Plus de 2/3 des organisations suivent l'engagement des fournisseurs dans la gestion de leurs ressources (+11%). "L'objectif devrait être maintenant de favoriser l'économie circulaire", estime Gérard Brunaud. Côté enjeux sociétaux, plus d'une entreprises sur deux s'en préoccupe. Elles se préoccupent avant tout de leur impact sur le bassin d'emploi local (61%), de la question d'insertion (55%) et du respect des droits de l'homme (51%).

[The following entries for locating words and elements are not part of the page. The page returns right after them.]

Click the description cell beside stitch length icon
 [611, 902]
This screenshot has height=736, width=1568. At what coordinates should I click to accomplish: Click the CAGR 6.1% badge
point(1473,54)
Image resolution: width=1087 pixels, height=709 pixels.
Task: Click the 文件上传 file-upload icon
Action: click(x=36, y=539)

Baisse spectaculaire du frein budgétaire

Le développement du territoire est le critère le plus cité par les répondants qui ont mis en place une politique d'achats responsables (18%). C'est surtout le cas des entreprises publiques (26%) mais ce n'est pas un sujet pour les ETI et grands groupes. Ces derniers sont en premier lieu motivés par l'analyse des risques fournisseurs (23%) et l'image de l'entreprise (19%). Les petites entreprises (-250 salariés) sont sensibilisées par la demande des clients (23%), le développement du territoire (22%) et le souhait de réaliser une démarche de qualité totale (20%).

"Ce serait bien que les grands groupes se tournent vers d'autres critères que le risque et l'image", analyse Pierre Pelouzet, président de l'Obsar.

Après les motivations, les freins. Le frein principal reste le manque d'indicateurs, même si ce dernier tend à baisser (42% contre 45 en 2016). Les aspects budgétaires ont quant à eux spectaculairement dégringolé, passant de 55 à 35% de 2012 à 2017. "Un déclic s'est opéré : les entreprises ont compris qu'elles n'avaient pas d'arbitrage a opéré entre un achat responsable et un achat au meilleur coût", se réjouit Pierre Pelouzet.